[Excerpts from a dataset]
┄┄┄┄┄┄┄┄┄┄
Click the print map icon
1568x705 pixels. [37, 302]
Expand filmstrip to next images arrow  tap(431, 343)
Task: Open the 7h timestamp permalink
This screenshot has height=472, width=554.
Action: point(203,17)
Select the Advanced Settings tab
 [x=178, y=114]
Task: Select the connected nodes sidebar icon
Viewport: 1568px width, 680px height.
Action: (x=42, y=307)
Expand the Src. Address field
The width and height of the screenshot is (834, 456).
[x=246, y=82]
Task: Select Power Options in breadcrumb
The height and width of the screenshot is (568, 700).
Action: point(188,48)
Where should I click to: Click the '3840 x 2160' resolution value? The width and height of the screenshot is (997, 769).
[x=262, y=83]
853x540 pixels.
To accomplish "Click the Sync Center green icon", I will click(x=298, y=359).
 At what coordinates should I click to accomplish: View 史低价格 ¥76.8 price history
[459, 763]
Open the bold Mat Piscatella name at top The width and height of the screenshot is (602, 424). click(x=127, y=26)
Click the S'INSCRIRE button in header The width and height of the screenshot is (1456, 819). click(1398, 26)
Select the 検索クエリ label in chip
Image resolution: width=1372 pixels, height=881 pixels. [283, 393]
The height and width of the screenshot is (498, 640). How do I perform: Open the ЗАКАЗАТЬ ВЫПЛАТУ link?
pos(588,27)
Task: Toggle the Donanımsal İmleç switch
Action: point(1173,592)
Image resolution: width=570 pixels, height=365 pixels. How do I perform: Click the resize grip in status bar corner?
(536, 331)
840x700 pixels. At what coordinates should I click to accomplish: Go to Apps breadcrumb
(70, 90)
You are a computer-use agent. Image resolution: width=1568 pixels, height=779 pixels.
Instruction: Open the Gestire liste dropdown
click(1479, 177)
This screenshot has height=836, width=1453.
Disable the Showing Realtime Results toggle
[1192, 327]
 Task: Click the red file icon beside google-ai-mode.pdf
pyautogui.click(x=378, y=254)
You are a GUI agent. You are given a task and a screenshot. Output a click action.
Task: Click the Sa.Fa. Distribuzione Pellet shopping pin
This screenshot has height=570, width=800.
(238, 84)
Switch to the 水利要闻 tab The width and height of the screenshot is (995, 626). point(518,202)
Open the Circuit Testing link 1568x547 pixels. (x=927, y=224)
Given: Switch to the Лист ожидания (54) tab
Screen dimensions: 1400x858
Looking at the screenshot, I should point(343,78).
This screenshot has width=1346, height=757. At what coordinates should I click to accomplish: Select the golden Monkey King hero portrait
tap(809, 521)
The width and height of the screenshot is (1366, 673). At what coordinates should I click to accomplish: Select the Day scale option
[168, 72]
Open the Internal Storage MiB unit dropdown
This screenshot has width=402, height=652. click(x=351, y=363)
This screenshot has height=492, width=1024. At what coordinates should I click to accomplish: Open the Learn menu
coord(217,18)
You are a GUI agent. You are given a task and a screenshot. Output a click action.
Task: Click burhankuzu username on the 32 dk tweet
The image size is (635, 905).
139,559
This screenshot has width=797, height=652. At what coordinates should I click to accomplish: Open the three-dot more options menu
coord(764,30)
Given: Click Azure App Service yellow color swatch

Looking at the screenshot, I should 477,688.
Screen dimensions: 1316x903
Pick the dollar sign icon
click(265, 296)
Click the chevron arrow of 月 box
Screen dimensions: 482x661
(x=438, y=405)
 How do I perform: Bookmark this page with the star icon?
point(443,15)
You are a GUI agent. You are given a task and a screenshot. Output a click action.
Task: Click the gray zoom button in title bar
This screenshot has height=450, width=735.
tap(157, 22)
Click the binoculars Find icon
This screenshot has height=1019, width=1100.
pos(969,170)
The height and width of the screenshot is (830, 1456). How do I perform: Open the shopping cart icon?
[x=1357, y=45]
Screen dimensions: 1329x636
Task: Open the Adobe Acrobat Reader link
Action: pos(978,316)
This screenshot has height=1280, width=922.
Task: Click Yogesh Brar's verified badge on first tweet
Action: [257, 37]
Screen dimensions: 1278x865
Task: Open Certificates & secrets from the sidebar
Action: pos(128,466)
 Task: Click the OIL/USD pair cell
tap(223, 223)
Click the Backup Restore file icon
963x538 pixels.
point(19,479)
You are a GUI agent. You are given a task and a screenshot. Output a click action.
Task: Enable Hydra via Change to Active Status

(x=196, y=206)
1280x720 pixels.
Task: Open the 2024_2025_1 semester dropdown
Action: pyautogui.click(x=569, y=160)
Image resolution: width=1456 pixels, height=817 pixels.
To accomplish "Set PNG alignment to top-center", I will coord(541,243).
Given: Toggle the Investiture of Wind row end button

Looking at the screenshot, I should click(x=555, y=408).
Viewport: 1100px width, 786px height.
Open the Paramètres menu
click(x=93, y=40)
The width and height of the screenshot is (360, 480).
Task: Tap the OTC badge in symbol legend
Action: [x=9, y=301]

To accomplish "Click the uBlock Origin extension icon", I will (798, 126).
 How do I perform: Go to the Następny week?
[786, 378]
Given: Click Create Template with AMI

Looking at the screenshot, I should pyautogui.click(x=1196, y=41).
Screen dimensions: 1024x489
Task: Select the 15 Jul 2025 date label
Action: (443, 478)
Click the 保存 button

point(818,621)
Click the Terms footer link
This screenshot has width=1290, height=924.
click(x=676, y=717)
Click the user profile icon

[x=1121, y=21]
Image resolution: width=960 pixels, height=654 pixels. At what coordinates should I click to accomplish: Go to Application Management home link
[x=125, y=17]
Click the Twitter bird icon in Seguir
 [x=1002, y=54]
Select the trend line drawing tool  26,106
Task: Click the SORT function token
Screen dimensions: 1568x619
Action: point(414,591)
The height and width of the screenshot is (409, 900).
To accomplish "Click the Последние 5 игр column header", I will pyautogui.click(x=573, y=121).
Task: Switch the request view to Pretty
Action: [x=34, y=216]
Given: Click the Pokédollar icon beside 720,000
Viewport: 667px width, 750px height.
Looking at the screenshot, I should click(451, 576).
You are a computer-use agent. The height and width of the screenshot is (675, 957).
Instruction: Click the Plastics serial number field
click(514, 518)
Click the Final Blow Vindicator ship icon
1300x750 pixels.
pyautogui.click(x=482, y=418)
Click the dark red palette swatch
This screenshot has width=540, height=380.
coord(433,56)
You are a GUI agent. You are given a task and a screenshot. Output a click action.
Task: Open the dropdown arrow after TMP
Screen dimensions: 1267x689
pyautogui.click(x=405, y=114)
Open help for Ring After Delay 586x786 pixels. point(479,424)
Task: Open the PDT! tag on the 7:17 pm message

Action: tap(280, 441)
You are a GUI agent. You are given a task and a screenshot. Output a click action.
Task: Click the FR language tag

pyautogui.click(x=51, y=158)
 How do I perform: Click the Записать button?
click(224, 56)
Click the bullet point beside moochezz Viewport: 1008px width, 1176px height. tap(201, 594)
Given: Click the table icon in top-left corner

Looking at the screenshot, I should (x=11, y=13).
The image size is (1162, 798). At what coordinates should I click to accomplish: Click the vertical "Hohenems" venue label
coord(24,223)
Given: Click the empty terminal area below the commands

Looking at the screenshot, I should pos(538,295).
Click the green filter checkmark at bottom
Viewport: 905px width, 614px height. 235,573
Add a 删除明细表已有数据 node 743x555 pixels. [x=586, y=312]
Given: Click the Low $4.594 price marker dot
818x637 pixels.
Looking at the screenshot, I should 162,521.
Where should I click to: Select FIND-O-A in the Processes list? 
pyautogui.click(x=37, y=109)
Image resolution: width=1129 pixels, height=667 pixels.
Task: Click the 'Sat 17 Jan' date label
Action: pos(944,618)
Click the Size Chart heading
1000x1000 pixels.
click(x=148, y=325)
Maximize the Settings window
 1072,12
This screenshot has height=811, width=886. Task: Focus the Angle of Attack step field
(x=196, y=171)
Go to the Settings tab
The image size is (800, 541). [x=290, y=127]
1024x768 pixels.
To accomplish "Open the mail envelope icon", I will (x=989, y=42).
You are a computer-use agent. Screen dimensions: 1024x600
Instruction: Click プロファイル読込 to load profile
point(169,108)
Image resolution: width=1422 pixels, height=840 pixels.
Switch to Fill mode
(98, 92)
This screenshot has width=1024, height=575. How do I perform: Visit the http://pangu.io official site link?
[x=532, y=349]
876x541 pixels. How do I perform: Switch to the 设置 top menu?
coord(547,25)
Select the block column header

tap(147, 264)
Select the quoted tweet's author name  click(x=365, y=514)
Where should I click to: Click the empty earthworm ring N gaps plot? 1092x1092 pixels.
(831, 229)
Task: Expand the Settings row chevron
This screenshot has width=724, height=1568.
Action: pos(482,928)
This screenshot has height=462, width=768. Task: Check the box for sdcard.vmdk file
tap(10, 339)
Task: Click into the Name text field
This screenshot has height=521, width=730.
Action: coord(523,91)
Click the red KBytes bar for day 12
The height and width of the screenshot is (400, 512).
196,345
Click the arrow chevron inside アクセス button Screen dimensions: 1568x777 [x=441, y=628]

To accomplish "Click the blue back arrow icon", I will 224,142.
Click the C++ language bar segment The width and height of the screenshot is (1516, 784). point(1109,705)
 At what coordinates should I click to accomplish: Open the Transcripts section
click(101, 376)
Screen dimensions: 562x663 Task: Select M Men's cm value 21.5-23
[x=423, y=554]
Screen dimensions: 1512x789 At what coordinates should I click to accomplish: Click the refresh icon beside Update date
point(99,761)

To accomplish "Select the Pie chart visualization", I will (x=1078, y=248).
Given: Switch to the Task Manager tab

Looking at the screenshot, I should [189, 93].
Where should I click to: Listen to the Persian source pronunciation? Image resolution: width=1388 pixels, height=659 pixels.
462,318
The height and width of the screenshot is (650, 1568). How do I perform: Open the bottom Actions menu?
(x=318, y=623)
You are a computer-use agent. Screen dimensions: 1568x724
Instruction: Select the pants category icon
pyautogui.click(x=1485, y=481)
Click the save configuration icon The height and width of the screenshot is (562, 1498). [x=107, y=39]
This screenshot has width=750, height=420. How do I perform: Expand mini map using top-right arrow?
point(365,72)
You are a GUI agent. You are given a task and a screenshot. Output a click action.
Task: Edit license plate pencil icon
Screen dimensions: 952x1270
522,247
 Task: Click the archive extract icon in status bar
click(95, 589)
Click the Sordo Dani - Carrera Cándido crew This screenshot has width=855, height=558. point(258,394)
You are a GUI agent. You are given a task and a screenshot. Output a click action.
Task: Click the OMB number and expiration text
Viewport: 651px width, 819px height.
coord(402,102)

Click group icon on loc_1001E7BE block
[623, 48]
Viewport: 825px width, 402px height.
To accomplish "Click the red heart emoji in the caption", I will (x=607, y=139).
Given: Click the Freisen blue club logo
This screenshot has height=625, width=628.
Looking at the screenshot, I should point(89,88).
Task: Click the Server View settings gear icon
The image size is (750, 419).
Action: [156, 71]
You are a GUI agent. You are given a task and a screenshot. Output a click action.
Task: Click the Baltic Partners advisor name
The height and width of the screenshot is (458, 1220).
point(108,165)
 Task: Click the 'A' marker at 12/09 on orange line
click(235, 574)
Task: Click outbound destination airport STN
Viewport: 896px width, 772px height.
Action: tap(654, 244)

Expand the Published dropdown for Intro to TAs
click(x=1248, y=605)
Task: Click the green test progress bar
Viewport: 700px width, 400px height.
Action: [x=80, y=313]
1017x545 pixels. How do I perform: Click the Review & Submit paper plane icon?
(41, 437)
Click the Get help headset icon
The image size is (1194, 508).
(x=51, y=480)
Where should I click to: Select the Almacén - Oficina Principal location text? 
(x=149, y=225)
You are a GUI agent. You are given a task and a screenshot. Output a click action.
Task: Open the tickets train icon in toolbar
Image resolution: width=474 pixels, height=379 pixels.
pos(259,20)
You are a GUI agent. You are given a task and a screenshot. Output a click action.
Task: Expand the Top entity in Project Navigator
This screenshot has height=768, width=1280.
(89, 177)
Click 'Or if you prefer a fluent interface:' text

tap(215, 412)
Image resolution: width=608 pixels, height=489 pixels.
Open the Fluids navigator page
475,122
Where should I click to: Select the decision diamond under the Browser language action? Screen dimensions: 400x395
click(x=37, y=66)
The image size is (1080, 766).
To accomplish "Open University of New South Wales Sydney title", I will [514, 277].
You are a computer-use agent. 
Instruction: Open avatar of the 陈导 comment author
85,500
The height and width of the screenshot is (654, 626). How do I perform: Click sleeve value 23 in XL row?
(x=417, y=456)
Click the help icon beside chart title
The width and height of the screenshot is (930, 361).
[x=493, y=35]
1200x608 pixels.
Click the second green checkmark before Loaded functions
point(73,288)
┄┄┄┄┄┄┄┄┄┄
Exercise objective: Your answer must be a single number: how many lines of the entries above contain the string "computer".

Solution: 5